DATA FOR REVIEW:
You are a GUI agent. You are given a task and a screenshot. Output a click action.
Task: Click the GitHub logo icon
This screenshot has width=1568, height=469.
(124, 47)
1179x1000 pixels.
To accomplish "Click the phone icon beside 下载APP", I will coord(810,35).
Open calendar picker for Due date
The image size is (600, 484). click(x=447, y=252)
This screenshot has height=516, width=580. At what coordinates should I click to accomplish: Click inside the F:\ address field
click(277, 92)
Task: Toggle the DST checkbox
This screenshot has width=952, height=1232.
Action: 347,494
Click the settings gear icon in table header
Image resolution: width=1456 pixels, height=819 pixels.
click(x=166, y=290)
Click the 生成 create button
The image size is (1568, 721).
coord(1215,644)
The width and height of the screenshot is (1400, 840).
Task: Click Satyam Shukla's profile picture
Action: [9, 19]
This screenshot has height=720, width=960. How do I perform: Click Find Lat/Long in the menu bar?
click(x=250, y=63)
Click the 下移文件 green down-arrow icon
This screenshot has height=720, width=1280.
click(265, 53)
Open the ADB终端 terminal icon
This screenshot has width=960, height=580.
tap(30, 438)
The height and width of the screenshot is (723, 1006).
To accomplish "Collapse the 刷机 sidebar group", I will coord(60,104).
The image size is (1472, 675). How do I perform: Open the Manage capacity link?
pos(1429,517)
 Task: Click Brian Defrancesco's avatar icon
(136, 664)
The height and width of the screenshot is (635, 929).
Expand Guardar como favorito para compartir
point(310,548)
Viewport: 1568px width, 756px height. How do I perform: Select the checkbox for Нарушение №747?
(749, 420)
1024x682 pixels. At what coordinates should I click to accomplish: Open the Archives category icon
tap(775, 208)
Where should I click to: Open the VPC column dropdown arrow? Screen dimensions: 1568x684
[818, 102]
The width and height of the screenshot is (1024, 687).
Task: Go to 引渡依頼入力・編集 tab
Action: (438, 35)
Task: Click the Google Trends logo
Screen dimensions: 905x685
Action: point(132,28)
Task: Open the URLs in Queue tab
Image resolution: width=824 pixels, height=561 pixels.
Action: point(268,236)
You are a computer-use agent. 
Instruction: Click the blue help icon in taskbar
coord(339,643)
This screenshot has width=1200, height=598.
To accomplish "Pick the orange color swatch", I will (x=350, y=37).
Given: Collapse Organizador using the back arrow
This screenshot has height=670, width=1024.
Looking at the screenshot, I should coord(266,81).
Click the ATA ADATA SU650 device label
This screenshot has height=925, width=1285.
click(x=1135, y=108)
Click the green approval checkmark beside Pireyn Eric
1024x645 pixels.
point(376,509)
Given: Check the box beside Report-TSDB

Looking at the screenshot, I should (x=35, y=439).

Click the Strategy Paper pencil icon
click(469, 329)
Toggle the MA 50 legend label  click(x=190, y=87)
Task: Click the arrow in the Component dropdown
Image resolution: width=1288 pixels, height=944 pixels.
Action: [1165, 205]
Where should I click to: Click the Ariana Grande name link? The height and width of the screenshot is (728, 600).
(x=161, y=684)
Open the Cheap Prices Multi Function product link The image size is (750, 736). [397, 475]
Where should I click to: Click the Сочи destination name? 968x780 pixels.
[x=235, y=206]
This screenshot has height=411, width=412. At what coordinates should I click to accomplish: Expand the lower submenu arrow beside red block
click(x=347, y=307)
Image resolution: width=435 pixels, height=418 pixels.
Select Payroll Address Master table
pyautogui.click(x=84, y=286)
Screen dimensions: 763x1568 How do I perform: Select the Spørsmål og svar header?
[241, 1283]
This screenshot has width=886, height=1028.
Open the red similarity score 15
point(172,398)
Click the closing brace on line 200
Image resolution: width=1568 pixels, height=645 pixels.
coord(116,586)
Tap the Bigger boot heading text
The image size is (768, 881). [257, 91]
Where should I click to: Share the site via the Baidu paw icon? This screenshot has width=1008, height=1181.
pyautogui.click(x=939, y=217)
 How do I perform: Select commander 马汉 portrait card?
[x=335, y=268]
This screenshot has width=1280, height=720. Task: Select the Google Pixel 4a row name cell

ASSIGNED TASK: A single number is required: the count of lines in the data above that include the word "label".

TASK SOLUTION: 2